Question

Correct representation between the pairing energy (P) and the C.F.S.E (${{\Delta }_{0}}$) in complex ion ${{[Ir{{({{H}_{2}}O)}_{6}}]}^{3+}}$ is
(A) ${{\Delta }_{0}}$ $<$ $P$
(B) ${{\Delta }_{0}}>P$
(C) ${{\Delta }_{0}}=P$
(D) Cannot comment

Answer 1

Hint: According to crystal field theory there is a difference of 10${{D}_{q}}$ between the energy states i.e. ${{t}_{2g}}and\text{ }{{e}_{g}}$. When an electron goes into the ${{t}_{2g}}$ state which is the lower energy state it stabilizes the system by an amount of -4${{D}_{q}}$ and when an electron goes into the ${{e}_{g}}$ it destabilizes the system by +6${{D}_{q}}$.

Complete step by step solution:
The stability which results due to the placing of a transition metal into a field that is caused by the set of the ligands which surrounds it is called the crystal field stabilization energy.
Pairing energy is the energy required to place two electrons in the same orbital.
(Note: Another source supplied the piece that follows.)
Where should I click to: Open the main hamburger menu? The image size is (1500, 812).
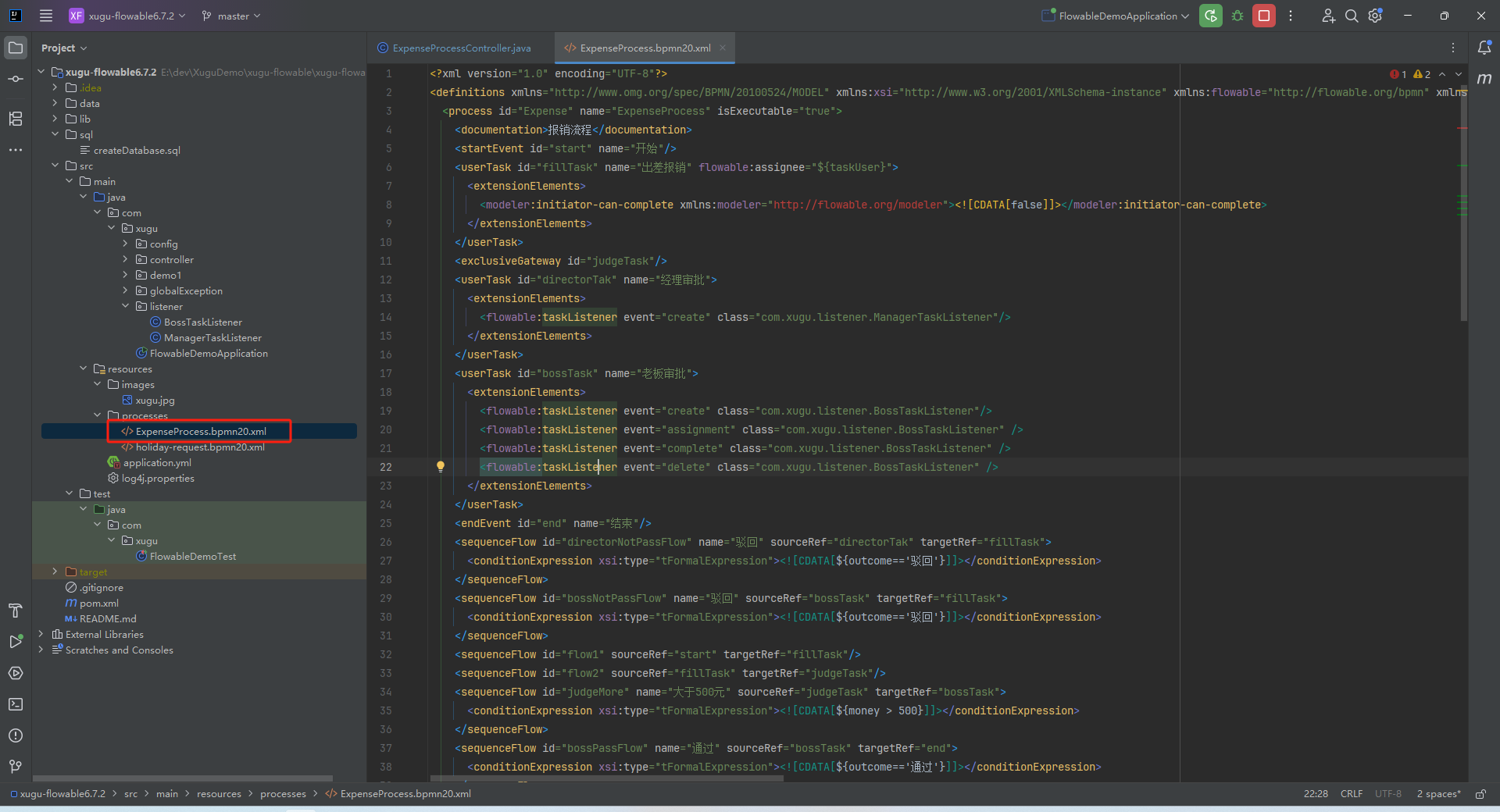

If the value of crystal field splitting is small because of the weak bond ligand then the value of the pairing energy will be larger similarly if the value of the crystal field splitting energy is larger because of the strong field ligands then the value of the pairing energy will be smaller.
In the given compound i.e. ${{[Ir{{({{H}_{2}}O)}_{6}}]}^{3+}}$ water acts as a weak ligand, the crystal field energy of water is smaller than the pairing energy.
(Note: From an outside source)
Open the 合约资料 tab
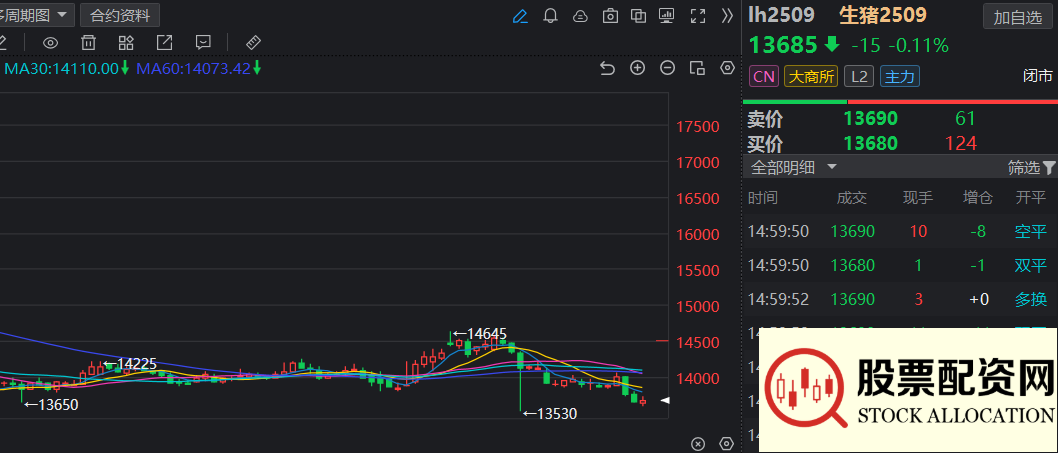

Hence the correct answer is option (A) i.e. Representation between the pairing energy (P) and the C.F.S.E (${{\Delta }_{0}}$) in complex ion ${{[Ir{{({{H}_{2}}O)}_{6}}]}^{3+}}$is ${{\Delta }_{0}}$ $<$ $P$.
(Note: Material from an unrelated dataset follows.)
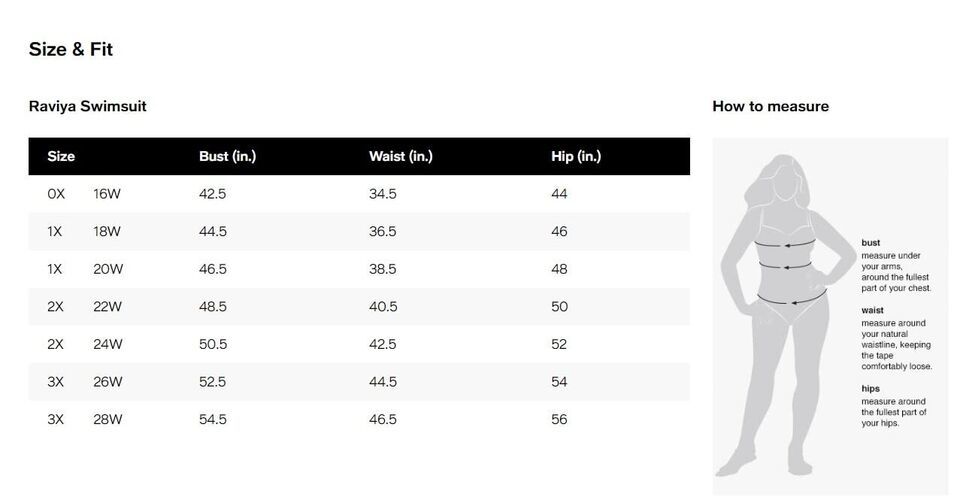The image size is (960, 500).
Task: Click hip value 54 in the 26W row
Action: click(x=559, y=382)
Note: Complexes which have a higher number of unpaired electrons are known as high spin complexes and the complexes which have a low number of unpaired electrons are known as low spin complexes. Most of the time, the high spin complexes have weak field ligands and the low spin complexes have strong field ligands.